The Origin of Capitalism in England, 1400–1600 PDF Author: Spencer Dimmock
Publisher: BRILL
ISBN: 9004271104
Category : Political Science
Languages : en
Pages : 407

Book Description
Incorporating original archival research and a series of critiques of recent accounts of economic development in pre-modern England, in The Origin of Capitalism in England, 1400-1600, Spencer Dimmock has produced a challenging and multi-layered account of a historical rupture in English feudal society which led to the first sustained transition to agrarian capitalism and consequent industrial revolution. Genuinely integrating political, social and economic themes, Spencer Dimmock views capitalism broadly as a form of society rather than narrowly as an economic system. He firmly locates its beginnings with conflicting social agencies in a closely defined historical context rather than with evolutionary and transhistorical commercial developments, and will thus stimulate a thorough reappraisal of current orthodoxies on the transition to capitalism.

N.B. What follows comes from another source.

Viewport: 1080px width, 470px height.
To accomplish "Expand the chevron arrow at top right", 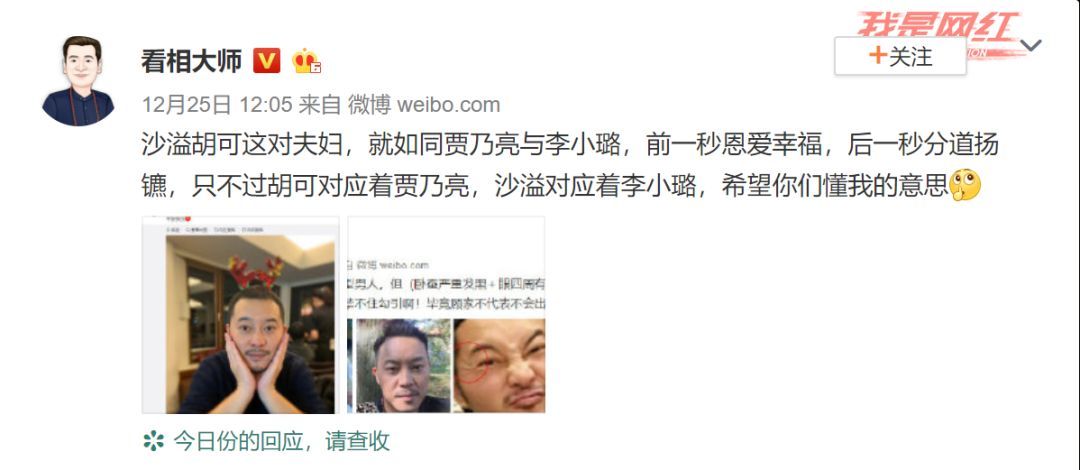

THE DECLINE OF SERFOOM IN MEDIEVAL ENGLAND

THE DECLINE OF SERFOOM IN MEDIEVAL ENGLAND PDF Author: Rodney H. HILTON
Publisher:
ISBN:
Category :
Languages : en
Pages : 8

Book Description


Peasants and Landlords in Later Medieval England

Peasants and Landlords in Later Medieval England PDF Author: E. B. Fryde
Publisher: Sutton Publishing Limited
ISBN:
Category : Business & Economics
Languages : en
Pages : 388

Book Description
This book assesses the realities of life in rural England during the later Middle Ages, based as much on the perspective of the peasants themselves as that of their landlords. It examines the effect of the Great Revolt of 1381.

After the Black Death

After the Black Death PDF Author: Mark Bailey
Publisher: Oxford University Press
ISBN: 0192599747
Category : History
Languages : en
Pages : 384

Book Description
The Black Death of 1348-9 is the most catastrophic event and worst pandemic in recorded history. After the Black Death offers a major reinterpretation of its immediate impact and longer-term consequences in England. After the Black Death reassesses the established scholarship on the impact of plague on fourteenth-century England and draws upon original research into primary sources to offer a major re-interpretation of the subject. It studies how the government reacted to the crisis, and how communities adapted in its wake. It places the pandemic within the wider context of extreme weather and epidemiological events, the institutional framework of markets and serfdom, and the role of law in reducing risks and conditioning behaviour. The government's response to the Black Death is reconsidered in order to cast new light on the Peasants' Revolt of 1381. By 1400, the effects of plague had resulted in major changes to the structure of society and the economy, creating the pre-conditions for England's role in the Little Divergence (whereby economic performance in parts of north western Europe began to move decisively ahead of the rest of the continent). After the Black Death explores in detail how a major pandemic transformed society, and, in doing so, elevates the third quarter of the fourteenth century from a little-understood paradox to a critical period of profound and irreversible change in English and global history.